Greece has performed strongly as a destination throughout the pandemic by implementing relatively visitor-friendly COVID-19 travel restrictions, ForwardKeys said.
European destinations could have attracted more visitors during the summer months if the aviation industry had been better able to cope with the surge in demand for travel during late spring and early summer, said the company, adding that if there had been no disruption, the recovery in intra-European flight bookings would have been five percentage-points higher.
The strongest extra-European market, on the other hand, was the U.S. just 5 percent down on 2019.
It was followed by Colombia and Israel, both 9 percent down, South Africa, 10 percent down, Mexico down 12 percent and Canada and Kuwait, both at 13 down.

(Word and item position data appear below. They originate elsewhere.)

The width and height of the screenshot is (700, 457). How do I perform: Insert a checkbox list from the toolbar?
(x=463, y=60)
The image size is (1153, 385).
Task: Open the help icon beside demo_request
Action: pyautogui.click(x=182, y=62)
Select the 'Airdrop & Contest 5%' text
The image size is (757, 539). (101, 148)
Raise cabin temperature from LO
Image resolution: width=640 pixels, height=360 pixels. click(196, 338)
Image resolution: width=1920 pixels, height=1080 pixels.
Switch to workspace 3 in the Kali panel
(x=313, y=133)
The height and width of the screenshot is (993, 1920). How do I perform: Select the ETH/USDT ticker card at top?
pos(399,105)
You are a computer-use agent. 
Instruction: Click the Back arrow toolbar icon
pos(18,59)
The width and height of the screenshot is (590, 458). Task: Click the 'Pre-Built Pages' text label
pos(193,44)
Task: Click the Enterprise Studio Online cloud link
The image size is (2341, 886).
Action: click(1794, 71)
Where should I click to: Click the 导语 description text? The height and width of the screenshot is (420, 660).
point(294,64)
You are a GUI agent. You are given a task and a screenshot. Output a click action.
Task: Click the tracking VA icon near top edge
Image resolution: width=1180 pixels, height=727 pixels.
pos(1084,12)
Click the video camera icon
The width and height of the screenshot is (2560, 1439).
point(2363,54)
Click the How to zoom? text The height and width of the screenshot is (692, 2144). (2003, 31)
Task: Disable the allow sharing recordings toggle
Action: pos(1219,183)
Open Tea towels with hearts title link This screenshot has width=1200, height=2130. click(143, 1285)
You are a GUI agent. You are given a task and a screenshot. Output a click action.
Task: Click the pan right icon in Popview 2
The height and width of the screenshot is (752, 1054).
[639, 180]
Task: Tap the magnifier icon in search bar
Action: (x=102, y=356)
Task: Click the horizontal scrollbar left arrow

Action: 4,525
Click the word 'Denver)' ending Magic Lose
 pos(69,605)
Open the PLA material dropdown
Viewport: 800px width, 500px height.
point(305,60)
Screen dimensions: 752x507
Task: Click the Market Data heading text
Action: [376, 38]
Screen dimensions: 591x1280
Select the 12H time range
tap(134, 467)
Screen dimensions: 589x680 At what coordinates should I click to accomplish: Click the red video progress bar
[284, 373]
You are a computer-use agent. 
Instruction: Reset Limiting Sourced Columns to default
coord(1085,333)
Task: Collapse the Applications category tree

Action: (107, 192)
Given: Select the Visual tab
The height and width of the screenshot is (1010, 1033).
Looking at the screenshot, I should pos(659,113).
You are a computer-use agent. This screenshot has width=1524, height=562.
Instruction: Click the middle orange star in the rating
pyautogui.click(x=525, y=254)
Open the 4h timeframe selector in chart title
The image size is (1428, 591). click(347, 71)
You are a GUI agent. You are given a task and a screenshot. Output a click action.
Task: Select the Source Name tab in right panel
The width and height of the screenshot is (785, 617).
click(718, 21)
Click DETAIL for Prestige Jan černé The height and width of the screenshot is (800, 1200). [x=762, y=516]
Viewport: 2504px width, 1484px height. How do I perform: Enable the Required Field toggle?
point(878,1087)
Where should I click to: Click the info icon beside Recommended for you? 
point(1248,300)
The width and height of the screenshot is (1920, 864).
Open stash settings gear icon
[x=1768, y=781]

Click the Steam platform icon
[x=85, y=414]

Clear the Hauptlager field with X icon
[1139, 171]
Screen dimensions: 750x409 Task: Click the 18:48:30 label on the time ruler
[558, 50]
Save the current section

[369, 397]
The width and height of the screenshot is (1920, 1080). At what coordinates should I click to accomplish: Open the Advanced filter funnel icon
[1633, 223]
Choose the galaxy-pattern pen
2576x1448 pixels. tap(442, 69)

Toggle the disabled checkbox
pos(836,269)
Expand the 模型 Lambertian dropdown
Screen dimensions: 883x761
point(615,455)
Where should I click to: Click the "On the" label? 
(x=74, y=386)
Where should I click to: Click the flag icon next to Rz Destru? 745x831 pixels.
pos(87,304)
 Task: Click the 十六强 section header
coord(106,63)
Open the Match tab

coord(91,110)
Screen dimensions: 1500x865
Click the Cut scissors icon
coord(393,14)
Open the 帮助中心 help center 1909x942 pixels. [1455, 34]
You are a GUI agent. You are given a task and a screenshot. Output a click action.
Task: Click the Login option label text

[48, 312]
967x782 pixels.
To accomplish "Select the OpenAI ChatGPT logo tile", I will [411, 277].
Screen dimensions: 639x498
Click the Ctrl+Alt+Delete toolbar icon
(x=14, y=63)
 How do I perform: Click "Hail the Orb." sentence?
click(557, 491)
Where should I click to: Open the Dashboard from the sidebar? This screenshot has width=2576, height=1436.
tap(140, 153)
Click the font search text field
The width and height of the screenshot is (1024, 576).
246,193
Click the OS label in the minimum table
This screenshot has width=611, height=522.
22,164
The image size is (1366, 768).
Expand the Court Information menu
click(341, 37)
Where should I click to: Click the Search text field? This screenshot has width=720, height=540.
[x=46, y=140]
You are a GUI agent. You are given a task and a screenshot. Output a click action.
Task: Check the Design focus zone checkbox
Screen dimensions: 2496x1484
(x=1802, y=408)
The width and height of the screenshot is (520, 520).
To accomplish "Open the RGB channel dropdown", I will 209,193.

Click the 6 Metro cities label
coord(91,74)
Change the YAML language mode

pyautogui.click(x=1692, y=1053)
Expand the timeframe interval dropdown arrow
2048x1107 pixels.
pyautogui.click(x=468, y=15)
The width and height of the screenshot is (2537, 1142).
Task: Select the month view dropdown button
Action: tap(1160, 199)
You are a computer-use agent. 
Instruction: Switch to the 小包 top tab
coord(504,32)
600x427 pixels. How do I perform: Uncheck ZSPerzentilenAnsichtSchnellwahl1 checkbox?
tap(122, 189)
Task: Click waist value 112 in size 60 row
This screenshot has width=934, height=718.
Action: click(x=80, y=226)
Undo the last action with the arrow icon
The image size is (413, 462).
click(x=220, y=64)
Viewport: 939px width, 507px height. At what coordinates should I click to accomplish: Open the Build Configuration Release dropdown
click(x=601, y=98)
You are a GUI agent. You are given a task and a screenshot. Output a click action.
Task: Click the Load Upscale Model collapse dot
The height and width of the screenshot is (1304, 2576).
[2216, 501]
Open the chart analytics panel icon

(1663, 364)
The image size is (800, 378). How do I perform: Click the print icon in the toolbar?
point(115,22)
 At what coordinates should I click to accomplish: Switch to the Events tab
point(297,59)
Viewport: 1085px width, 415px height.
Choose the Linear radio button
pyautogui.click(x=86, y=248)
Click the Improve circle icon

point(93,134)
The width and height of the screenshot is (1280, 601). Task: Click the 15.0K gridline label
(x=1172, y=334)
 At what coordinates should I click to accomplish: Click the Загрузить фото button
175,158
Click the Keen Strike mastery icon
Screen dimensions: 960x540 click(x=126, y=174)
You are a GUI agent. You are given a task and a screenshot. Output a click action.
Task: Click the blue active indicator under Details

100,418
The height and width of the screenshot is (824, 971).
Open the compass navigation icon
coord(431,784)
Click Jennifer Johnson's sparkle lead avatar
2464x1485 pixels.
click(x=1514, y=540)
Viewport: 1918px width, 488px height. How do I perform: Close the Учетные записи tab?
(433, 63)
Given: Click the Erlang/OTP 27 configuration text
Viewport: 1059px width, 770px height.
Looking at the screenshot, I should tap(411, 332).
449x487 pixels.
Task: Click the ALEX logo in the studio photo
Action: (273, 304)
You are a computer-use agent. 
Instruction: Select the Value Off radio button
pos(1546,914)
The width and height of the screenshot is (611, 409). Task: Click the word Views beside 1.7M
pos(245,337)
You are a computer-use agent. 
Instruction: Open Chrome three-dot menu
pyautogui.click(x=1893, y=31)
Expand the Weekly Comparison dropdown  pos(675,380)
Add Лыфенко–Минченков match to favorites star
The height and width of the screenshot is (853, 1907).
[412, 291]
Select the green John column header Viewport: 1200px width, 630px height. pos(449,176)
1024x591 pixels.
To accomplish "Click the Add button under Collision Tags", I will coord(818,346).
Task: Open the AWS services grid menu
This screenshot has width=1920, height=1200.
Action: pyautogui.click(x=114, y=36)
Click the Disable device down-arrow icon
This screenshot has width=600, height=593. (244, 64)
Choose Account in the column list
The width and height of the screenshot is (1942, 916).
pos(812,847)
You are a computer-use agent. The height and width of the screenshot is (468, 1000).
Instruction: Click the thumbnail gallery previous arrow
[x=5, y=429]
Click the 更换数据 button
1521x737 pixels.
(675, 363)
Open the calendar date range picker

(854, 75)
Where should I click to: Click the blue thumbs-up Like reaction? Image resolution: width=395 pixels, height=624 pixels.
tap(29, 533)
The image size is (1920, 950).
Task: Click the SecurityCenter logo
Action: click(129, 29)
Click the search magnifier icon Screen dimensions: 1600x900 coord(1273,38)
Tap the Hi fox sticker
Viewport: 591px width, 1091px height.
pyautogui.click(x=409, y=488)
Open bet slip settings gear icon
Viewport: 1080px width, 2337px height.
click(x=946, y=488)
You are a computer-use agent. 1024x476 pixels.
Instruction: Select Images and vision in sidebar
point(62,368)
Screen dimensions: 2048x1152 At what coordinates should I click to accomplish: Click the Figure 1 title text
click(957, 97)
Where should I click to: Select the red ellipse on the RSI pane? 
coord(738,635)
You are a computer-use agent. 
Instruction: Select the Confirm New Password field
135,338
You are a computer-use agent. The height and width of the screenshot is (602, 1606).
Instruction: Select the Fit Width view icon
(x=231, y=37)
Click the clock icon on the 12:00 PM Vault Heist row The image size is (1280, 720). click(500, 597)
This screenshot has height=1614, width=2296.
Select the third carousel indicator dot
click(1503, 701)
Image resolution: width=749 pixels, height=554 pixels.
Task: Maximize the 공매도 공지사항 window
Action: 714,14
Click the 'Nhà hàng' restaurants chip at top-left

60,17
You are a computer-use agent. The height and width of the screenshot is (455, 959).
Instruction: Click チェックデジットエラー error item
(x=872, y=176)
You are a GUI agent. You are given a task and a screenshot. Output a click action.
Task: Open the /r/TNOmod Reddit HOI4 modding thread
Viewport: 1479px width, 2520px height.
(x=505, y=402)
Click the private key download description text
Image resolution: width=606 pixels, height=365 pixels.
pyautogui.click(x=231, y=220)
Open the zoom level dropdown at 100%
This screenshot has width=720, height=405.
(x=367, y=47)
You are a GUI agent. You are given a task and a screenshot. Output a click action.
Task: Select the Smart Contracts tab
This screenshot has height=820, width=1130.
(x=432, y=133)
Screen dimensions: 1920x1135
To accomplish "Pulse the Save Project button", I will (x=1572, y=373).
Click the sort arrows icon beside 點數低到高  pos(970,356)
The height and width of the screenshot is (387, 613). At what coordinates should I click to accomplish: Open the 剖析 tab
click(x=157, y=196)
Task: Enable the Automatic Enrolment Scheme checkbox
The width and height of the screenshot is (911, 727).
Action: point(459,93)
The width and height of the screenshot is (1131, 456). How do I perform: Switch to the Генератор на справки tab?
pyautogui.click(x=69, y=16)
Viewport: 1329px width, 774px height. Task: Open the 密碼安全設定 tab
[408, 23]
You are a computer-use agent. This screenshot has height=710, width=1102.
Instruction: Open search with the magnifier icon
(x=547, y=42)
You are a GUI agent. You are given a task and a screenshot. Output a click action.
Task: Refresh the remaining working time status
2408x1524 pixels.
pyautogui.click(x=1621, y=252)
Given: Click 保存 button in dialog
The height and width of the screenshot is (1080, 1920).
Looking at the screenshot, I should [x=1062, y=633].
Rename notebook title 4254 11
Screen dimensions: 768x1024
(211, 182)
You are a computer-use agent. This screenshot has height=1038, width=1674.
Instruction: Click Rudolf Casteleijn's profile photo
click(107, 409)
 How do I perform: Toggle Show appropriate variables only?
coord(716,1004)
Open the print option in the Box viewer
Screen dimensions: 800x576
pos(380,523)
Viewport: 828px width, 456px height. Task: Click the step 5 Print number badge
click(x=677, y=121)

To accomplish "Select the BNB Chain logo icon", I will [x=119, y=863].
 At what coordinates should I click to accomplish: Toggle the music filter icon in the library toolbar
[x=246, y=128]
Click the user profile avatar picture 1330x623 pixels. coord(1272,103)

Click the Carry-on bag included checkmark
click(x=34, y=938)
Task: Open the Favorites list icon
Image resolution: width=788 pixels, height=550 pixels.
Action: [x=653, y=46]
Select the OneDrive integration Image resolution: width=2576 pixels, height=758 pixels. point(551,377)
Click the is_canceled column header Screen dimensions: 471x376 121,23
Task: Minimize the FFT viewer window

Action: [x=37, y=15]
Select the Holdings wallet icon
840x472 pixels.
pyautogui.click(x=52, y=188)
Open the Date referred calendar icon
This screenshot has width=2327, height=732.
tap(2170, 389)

Overall, extra-European origin markets were 31 percent down.
Meanwhile, Muberra Eresin, the head of the Hotel Association of Türkiye (TUROB), anticipates this upward trend will continue throughout the year, adding that August will probably be one of the best months of the year.
The diversity of visitors’ nationalities will increase as of September, according to Eresin.
From September onwards, the focus will be on Europeans.
“We expect remarkable increases in our tourism markets such as Russia, Iran, the U.K., the Balkans, Bulgaria, Latin America, the U.S. and Azerbaijan,” she said.
Eresin added that Türkiye would be in an advantageous position in 2023 unless there is an extraordinary situation.